Quanto mais depressa falasse com Renly, mais depressa poderia voltar para casa. Foi a primeira a montar, e determinou o ritmo da coluna. Hal Mollen cavalgava ao seu lado, transportando o estandarte da Casa Stark, o lobo gigante cinza num campo branco de gelo.

Estavam ainda a meio dia de viagem do acampamento de Renly, quando foram capturados.

Robin Flint tinha avançado para bater terreno, e regressou a galope com a notícia de um vigia que observava do telhado de um moinho de vento distante. Quando o grupo de Catelyn chegou ao moinho, o homem há muito tinha partido. Seguiram caminho, mas ainda não tinham percorrido uma milha quando os batedores de Renly caíram sobre eles, vinte homens a cavalo com cota de malha, liderados por um envelhecido cavaleiro de barba grisalha com gaios azuis na capa.

Quando o cavaleiro viu as bandeiras deles, trotou sozinho até junto de Catelyn.

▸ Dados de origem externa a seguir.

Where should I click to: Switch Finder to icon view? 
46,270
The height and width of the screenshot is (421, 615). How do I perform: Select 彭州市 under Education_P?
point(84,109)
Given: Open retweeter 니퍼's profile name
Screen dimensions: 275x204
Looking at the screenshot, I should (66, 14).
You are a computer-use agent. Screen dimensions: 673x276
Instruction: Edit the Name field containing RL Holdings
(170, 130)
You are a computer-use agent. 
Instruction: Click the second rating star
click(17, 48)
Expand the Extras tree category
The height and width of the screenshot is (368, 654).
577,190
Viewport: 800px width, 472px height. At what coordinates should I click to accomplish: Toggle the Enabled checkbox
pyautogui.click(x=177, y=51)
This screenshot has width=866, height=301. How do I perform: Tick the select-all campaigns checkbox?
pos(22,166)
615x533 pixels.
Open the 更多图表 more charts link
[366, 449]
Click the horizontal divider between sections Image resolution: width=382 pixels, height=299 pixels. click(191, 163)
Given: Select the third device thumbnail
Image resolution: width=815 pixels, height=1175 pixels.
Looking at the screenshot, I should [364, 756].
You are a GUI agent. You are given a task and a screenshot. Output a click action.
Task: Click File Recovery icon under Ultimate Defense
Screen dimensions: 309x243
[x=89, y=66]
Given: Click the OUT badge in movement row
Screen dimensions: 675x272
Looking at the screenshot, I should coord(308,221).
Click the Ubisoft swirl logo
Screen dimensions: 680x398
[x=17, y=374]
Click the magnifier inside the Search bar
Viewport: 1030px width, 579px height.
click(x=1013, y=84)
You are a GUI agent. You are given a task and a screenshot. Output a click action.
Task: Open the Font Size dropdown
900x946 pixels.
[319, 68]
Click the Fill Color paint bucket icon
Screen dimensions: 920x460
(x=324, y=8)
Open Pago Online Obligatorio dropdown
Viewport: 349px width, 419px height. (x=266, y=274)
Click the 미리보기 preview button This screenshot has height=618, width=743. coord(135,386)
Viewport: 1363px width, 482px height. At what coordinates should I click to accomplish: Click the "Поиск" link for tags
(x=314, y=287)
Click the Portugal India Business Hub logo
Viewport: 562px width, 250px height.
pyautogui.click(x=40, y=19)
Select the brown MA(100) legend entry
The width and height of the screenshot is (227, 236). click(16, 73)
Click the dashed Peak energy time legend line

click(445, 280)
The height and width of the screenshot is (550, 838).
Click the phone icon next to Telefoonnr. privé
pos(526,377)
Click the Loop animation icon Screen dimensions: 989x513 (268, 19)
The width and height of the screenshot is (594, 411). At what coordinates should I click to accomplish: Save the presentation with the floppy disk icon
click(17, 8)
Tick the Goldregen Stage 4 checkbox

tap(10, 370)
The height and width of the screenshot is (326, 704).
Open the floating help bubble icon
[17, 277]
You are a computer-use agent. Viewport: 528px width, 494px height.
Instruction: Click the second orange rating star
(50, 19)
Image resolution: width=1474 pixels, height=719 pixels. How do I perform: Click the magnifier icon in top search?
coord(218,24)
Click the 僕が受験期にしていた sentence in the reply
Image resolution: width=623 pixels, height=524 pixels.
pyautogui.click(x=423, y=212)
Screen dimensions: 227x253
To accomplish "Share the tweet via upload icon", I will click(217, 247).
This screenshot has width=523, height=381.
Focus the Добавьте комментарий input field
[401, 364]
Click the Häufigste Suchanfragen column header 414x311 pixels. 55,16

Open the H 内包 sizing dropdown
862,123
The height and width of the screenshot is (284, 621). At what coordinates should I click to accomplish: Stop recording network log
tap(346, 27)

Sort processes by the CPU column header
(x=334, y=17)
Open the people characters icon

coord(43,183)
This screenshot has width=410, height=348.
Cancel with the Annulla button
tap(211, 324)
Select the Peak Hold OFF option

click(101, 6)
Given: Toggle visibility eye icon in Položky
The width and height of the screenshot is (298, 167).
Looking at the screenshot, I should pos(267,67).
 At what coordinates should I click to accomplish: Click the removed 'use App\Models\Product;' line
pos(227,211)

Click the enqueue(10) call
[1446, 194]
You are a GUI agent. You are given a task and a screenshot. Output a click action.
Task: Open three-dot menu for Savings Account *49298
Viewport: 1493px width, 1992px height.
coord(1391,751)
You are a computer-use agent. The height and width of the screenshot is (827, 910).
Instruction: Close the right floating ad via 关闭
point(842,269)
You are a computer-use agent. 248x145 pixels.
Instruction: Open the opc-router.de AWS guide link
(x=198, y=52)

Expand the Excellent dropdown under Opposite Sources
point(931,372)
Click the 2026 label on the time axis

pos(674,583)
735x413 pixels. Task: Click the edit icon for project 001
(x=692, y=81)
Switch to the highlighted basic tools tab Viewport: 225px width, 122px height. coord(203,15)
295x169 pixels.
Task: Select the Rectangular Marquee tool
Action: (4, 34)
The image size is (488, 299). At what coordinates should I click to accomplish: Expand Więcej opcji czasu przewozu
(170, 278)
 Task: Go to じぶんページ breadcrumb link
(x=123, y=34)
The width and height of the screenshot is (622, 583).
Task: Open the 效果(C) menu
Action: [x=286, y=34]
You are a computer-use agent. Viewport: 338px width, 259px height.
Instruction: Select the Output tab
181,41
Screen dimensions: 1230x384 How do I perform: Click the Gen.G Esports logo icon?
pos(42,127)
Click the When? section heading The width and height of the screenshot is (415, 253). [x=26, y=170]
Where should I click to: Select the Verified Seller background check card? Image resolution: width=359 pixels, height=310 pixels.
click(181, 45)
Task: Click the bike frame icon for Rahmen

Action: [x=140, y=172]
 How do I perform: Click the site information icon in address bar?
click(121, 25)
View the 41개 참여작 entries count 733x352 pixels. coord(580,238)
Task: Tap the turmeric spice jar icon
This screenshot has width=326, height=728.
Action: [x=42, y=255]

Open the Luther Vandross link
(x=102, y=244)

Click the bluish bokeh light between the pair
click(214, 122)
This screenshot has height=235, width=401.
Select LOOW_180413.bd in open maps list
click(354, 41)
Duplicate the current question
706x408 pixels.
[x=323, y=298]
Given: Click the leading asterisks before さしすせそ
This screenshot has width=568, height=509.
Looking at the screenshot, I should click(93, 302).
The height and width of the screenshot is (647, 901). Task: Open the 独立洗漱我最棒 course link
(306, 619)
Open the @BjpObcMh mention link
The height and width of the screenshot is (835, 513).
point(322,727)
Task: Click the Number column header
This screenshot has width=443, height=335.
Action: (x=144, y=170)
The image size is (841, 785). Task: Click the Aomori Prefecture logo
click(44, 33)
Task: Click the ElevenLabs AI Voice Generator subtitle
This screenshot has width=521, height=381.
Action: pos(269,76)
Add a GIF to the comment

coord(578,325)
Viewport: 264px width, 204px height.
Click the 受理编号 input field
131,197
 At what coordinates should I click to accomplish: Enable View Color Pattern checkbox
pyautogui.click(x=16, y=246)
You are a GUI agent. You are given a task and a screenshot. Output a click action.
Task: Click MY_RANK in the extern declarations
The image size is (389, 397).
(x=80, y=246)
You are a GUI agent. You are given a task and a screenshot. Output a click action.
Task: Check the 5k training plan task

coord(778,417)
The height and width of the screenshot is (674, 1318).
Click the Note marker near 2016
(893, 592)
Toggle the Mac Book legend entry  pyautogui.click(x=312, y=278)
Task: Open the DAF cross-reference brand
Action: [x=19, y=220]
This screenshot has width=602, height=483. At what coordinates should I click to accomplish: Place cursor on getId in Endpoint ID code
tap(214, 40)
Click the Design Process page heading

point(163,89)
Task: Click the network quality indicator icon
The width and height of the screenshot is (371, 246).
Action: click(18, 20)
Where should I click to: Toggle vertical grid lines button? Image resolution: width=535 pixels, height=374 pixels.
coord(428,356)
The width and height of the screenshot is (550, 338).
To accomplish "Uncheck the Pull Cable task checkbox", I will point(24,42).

– Senhora – ele se apresentou –, sou Sor Colen de Lagoas Verdes, ao seu dispor. Estas terras que atravessa são perigosas.

– Nosso assunto é urgente – respondeu-lhe Catelyn. – Venho como enviada do meu filho, Robb Stark, Rei do Norte, para tratar com Renly Baratheon, o Rei do Sul.

– Rei Renly é o senhor coroado e ungido de todos os Sete Reinos, senhora – respondeu Sor Colen, embora com cortesia suficiente. – Sua Graça está acampada com a sua tropa perto de Ponteamarga, onde a estrada das rosas atravessa o Vago. Será uma grande honra escoltá-la até ele – o cavaleiro levantou uma mão coberta de cota de malha e seus homens formaram uma dupla coluna a flanquear Catelyn e sua guarda. Escolta ou captor?, ela se perguntou. Nada havia a fazer a não ser confiar na honra de Sor Colen e na de Lorde Renly.

Viram a fumaça das fogueiras do acampamento quando ainda estavam a uma hora do rio. Então, chegou-lhes o som, pairando sobre fazendas, campos e planície ondulada, indistinto como o murmúrio de um mar distante, mas aumentando à medida que se aproximavam. Quando viram as águas barrentas do Vago cintilando ao sol, já conseguiam distinguir as vozes dos homens, o tinir do aço, os relinchos de cavalos. Mas nem o som nem a fumaça os prepararam para a tropa propriamente dita.